Chapter 4

Every Monster Was Once Someone's Son

Titan stood alone beneath the old watchtower overlooking Black Iron's northern fence line.

The rain had finally passed, leaving behind a sky painted in cold shades of gray. Beyond the forest, the winding highway disappeared into the mountains like a scar carved through the wilderness.
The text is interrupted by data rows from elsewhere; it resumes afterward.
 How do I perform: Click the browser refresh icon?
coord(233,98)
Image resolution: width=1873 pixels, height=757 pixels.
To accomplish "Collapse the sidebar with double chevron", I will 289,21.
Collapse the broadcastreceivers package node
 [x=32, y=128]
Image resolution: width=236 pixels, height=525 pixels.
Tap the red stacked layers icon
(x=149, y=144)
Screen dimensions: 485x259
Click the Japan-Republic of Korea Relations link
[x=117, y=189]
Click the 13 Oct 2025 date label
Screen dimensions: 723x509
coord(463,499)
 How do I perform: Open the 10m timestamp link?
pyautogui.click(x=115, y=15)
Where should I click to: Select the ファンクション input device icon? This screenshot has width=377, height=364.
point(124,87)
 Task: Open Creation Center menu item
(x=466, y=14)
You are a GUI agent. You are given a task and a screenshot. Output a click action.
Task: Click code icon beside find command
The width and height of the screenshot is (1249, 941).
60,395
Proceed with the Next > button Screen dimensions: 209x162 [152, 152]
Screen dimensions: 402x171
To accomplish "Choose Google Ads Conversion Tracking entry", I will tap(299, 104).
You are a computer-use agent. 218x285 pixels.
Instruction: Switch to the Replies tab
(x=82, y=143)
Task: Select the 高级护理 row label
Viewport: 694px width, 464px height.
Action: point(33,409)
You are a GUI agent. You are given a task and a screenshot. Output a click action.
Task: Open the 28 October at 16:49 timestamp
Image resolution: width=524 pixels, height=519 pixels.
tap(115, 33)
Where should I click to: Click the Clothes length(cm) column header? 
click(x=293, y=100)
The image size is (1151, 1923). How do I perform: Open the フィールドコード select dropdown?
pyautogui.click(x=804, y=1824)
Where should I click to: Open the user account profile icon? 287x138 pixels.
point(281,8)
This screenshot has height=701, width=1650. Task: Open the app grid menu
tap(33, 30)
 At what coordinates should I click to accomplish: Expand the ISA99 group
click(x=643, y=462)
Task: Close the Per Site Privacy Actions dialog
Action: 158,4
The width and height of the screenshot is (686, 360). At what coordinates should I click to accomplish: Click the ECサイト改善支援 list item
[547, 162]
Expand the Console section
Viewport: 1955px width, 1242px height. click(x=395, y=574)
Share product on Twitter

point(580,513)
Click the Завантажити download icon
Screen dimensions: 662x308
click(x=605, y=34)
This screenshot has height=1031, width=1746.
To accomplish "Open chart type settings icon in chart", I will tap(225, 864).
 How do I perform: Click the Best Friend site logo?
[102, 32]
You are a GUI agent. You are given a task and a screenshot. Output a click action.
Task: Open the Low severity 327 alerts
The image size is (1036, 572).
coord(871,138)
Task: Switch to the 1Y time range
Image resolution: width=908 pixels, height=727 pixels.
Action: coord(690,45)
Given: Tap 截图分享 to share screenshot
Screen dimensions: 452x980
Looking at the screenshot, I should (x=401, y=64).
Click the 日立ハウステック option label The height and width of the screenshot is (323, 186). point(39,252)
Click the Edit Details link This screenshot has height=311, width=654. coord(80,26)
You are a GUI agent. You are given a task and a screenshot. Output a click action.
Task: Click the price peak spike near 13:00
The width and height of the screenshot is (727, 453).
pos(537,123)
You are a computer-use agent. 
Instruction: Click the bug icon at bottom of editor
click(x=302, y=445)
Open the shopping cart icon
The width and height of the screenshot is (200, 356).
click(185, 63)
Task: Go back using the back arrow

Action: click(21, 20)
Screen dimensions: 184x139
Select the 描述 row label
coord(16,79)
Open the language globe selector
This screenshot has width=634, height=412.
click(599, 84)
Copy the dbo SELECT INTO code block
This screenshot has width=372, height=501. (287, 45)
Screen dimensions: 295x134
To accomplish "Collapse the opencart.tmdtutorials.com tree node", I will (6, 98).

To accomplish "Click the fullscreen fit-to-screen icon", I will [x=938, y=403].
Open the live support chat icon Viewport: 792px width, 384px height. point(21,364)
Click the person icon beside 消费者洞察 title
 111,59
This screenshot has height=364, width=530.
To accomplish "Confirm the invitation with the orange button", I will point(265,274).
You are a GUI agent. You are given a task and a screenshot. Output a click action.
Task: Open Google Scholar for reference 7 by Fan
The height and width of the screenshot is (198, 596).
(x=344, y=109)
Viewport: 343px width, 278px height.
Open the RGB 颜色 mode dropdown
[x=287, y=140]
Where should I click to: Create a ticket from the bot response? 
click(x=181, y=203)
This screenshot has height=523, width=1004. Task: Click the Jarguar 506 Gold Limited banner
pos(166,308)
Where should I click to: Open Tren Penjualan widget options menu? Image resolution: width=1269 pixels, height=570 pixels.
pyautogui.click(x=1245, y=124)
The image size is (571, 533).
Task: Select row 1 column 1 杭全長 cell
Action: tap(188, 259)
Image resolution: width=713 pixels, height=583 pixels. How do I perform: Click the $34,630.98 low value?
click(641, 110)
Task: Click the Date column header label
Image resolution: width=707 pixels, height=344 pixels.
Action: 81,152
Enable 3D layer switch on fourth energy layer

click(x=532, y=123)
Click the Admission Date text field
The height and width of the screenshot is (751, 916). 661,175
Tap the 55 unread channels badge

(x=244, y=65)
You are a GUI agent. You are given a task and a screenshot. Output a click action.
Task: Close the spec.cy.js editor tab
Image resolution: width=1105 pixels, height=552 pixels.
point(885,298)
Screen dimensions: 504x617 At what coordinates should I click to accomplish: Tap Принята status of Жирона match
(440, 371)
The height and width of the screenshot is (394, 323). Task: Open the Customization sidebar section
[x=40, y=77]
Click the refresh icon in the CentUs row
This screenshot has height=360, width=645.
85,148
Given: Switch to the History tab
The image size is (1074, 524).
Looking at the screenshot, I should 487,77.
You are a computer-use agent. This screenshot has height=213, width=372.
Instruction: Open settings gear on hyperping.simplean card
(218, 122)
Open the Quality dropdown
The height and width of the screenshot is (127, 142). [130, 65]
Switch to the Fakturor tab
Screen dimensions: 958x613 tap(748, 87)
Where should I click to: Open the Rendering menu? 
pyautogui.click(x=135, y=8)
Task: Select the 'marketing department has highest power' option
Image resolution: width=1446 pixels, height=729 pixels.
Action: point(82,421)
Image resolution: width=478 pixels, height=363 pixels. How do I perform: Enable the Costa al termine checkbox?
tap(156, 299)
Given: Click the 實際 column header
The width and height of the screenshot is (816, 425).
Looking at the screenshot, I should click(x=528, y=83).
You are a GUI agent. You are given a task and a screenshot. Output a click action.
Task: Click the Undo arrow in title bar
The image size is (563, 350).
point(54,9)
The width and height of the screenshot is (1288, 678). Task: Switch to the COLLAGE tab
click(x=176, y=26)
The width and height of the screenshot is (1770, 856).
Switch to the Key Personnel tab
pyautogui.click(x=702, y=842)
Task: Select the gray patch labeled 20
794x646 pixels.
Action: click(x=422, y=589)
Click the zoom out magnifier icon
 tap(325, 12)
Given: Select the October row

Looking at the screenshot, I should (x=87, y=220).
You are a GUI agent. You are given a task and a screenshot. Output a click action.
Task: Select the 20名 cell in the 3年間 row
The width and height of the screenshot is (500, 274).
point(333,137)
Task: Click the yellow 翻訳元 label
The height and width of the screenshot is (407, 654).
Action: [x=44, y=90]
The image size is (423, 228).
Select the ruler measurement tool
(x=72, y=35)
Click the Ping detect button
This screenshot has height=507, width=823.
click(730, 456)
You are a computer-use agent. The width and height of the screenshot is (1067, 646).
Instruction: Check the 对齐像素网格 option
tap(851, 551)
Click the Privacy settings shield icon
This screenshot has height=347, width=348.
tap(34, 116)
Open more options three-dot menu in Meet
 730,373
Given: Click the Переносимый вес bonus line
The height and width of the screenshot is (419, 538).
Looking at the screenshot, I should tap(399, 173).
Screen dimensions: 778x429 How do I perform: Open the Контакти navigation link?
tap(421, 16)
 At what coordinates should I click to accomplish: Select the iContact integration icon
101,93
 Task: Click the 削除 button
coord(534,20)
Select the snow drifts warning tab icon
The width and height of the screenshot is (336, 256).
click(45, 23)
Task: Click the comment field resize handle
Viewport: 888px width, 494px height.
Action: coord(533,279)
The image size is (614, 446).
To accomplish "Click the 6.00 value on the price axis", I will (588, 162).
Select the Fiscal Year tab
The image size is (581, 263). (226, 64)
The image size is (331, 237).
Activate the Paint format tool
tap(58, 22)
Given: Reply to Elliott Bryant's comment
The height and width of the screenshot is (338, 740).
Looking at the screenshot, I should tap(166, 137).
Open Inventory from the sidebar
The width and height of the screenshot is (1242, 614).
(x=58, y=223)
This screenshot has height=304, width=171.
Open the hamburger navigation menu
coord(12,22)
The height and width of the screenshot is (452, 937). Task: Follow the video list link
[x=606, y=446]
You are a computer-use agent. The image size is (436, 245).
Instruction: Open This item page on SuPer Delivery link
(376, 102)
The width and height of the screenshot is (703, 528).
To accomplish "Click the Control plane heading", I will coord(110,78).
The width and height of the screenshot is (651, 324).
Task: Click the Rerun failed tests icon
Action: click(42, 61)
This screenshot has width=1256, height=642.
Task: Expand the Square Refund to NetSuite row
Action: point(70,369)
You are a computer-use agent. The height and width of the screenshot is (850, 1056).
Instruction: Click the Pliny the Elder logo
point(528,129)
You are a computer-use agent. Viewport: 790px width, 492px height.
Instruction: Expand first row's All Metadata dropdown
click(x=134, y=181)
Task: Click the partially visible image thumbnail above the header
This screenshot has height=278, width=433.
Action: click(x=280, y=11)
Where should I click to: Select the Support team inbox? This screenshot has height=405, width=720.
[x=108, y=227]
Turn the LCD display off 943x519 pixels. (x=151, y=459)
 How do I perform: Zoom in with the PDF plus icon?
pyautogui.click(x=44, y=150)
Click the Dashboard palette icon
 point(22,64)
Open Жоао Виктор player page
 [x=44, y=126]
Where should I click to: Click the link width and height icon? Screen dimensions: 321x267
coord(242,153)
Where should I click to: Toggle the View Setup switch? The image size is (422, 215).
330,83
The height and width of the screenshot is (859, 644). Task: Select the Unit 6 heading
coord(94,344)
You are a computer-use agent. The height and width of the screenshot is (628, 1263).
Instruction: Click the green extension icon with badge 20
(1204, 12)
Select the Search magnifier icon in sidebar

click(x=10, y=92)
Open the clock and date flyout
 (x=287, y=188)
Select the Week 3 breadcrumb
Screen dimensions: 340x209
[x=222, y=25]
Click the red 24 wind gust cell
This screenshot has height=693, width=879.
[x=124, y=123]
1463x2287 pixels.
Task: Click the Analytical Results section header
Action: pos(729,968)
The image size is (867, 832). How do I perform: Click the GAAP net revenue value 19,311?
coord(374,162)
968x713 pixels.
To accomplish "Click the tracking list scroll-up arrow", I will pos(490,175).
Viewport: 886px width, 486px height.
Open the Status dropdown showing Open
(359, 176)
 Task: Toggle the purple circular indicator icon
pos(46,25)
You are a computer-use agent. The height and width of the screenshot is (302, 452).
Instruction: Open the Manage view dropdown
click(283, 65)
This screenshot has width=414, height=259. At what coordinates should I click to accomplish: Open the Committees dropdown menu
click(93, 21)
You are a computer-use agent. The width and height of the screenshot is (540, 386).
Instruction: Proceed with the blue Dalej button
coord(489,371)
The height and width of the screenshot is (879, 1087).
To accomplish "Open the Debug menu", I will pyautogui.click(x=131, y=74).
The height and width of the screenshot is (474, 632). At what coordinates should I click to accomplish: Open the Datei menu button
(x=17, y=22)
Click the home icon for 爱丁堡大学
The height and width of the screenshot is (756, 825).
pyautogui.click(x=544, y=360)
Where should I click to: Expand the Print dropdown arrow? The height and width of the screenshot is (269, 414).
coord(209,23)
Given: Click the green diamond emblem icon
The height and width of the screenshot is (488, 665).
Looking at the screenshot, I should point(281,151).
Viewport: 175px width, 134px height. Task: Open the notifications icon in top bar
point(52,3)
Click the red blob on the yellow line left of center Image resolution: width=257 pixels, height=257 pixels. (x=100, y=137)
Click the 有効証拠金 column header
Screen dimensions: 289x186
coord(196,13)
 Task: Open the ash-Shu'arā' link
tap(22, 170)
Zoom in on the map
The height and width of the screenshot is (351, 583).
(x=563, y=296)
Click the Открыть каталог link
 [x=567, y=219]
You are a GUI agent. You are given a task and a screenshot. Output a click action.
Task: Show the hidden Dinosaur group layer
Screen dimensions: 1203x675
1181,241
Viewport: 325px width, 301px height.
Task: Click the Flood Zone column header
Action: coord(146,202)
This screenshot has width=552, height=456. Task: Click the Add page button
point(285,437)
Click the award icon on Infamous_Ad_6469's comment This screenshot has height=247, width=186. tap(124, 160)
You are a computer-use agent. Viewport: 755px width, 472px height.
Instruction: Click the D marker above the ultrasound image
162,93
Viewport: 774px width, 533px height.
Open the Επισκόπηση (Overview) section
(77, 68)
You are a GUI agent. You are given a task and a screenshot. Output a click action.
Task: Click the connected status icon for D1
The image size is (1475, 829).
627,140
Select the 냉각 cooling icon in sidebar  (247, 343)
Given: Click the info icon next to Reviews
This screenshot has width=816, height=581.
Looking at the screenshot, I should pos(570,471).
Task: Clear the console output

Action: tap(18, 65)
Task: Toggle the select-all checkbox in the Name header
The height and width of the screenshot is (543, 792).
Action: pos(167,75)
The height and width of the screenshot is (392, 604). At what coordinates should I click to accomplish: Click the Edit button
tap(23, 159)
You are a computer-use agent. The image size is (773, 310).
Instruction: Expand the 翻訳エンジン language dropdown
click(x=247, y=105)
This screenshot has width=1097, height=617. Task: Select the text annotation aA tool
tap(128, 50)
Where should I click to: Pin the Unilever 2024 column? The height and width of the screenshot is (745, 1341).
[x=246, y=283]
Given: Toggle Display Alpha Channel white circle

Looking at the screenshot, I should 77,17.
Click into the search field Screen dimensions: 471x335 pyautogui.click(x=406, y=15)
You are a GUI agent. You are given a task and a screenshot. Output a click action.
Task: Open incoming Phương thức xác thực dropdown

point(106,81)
Most people looked at the view and saw freedom.

Titan saw every place someone had died.

Every mile carried a memory.

Every curve reminded him of a brother buried too young.

Footsteps approached behind him.

He didn't turn.

"You've been up here an hour."

Reaper's voice carried the calm authority of a man who had long ago learned that silence often revealed more than questions.

Titan rested both hands on the weathered railing.

"I needed to think."

"No."

Reaper stepped beside him.

"You needed to remember."

For several moments neither man spoke.

The silence between them belonged to old friends who understood that some conversations began long before words were spoken.

Finally, Reaper broke it.

"She's changing something inside you."

Titan's jaw tightened.

"No."

"You looked at her differently."

"I looked at a woman who needed help."

"You looked at her like you once looked at your little brother."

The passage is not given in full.